DESCRIPTION OF THE TASK> Please give back only the lines below from the one containing "Click the bank building icon" to the one containing "Screen dimensions: 683x469", each repeated word for word, both ends included.

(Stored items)
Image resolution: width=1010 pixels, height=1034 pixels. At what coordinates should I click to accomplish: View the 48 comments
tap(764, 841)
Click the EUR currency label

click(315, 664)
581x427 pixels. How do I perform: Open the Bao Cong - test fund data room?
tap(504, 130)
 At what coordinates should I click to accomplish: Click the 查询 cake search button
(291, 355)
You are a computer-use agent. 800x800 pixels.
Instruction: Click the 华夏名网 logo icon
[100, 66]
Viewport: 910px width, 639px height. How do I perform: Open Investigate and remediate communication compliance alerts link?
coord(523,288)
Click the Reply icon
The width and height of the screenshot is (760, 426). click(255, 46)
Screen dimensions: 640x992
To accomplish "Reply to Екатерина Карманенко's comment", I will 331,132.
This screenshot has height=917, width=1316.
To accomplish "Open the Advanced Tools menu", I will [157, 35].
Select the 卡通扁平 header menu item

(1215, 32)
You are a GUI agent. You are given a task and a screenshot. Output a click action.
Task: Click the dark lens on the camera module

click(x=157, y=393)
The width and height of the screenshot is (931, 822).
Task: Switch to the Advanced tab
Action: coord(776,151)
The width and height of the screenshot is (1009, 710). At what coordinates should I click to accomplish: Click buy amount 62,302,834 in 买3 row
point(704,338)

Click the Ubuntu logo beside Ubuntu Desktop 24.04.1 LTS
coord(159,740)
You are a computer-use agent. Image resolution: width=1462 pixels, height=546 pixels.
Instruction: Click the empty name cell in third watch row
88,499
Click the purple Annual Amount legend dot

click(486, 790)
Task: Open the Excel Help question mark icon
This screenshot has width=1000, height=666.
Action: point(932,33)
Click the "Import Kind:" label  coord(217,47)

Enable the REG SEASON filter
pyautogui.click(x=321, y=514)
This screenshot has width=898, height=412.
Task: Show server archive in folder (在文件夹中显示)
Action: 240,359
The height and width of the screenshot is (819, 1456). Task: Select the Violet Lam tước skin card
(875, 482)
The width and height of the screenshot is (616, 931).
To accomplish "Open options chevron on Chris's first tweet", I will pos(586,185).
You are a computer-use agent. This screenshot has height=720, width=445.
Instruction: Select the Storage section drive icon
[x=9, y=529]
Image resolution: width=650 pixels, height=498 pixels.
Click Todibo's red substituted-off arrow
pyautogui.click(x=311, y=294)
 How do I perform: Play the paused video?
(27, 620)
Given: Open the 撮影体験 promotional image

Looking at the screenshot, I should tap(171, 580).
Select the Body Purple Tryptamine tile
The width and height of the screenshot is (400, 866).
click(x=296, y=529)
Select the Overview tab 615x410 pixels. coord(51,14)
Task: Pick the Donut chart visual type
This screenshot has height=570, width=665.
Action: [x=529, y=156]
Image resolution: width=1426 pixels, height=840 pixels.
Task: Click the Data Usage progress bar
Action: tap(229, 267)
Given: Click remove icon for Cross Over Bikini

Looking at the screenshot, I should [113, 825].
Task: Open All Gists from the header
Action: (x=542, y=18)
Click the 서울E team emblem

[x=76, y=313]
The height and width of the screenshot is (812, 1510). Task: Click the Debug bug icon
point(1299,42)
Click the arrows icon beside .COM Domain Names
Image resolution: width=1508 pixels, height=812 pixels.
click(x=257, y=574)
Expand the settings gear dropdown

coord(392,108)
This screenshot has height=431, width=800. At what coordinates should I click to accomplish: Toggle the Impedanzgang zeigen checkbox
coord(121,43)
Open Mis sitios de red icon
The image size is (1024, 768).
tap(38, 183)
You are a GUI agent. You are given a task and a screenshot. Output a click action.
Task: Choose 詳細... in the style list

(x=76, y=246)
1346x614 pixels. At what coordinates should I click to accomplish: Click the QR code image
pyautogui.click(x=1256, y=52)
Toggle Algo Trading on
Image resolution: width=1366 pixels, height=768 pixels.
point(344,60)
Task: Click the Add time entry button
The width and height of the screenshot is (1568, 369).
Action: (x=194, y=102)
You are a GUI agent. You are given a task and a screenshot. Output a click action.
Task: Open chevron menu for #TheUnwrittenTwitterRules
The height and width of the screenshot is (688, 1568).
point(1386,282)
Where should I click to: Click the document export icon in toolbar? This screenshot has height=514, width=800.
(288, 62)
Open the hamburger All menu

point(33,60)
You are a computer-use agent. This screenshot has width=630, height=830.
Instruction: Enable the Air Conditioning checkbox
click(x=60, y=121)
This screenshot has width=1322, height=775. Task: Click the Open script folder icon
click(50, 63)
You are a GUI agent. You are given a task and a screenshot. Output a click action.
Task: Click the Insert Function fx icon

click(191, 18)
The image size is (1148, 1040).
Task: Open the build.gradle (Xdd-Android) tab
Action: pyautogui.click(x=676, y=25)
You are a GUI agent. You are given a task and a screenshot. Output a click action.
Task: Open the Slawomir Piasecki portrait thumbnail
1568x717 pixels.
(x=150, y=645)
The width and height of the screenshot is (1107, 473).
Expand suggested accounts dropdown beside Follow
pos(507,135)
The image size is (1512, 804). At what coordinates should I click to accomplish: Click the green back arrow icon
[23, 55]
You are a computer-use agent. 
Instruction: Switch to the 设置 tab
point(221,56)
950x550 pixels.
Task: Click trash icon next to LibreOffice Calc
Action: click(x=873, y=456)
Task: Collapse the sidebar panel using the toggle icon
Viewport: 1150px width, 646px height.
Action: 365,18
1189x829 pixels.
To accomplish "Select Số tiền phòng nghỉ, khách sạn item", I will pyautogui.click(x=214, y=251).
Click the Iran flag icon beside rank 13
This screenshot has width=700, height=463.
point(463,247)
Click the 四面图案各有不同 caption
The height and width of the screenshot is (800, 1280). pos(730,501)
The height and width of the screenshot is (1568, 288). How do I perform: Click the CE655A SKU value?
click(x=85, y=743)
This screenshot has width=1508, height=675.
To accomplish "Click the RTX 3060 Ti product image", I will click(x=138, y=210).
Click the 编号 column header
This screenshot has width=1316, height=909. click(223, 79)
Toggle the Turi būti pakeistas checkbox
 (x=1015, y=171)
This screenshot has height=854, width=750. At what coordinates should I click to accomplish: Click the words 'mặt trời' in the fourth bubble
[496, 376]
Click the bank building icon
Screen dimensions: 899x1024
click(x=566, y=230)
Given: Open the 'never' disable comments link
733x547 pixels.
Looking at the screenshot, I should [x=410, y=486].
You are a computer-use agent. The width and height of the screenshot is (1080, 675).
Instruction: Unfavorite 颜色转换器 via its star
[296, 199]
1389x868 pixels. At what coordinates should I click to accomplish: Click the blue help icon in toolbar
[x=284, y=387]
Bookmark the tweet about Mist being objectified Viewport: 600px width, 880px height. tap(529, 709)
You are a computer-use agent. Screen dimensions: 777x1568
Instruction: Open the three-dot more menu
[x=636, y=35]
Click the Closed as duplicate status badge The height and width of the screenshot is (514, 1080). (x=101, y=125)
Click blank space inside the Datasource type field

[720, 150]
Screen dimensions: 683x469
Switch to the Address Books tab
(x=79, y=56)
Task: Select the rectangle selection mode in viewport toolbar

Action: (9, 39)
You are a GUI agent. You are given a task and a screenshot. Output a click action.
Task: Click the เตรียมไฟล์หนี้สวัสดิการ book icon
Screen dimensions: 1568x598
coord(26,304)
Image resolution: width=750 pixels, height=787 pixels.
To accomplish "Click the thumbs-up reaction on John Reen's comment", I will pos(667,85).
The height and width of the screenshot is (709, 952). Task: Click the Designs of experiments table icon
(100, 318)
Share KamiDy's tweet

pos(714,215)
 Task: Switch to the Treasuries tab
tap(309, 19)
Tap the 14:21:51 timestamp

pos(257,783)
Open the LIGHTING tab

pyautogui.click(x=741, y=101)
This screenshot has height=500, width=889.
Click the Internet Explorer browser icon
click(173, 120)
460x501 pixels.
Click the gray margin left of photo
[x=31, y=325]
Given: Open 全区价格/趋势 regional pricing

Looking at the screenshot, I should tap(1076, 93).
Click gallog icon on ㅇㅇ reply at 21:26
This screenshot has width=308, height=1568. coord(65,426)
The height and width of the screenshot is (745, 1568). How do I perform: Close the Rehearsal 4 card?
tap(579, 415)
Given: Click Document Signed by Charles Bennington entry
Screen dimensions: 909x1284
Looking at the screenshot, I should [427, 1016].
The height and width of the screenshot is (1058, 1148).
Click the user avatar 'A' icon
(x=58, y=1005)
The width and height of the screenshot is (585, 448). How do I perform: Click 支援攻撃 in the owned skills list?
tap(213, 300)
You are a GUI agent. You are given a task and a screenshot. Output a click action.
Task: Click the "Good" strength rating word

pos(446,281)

ANSWER TO THIS PROBLEM>
Click the bank building icon
Screen dimensions: 899x1024
click(x=566, y=230)
Given: Open the 'never' disable comments link
733x547 pixels.
Looking at the screenshot, I should [x=410, y=486].
You are a computer-use agent. The width and height of the screenshot is (1080, 675).
Instruction: Unfavorite 颜色转换器 via its star
[296, 199]
1389x868 pixels. At what coordinates should I click to accomplish: Click the blue help icon in toolbar
[x=284, y=387]
Bookmark the tweet about Mist being objectified Viewport: 600px width, 880px height. tap(529, 709)
You are a computer-use agent. Screen dimensions: 777x1568
Instruction: Open the three-dot more menu
[x=636, y=35]
Click the Closed as duplicate status badge The height and width of the screenshot is (514, 1080). (x=101, y=125)
Click blank space inside the Datasource type field

[720, 150]
Screen dimensions: 683x469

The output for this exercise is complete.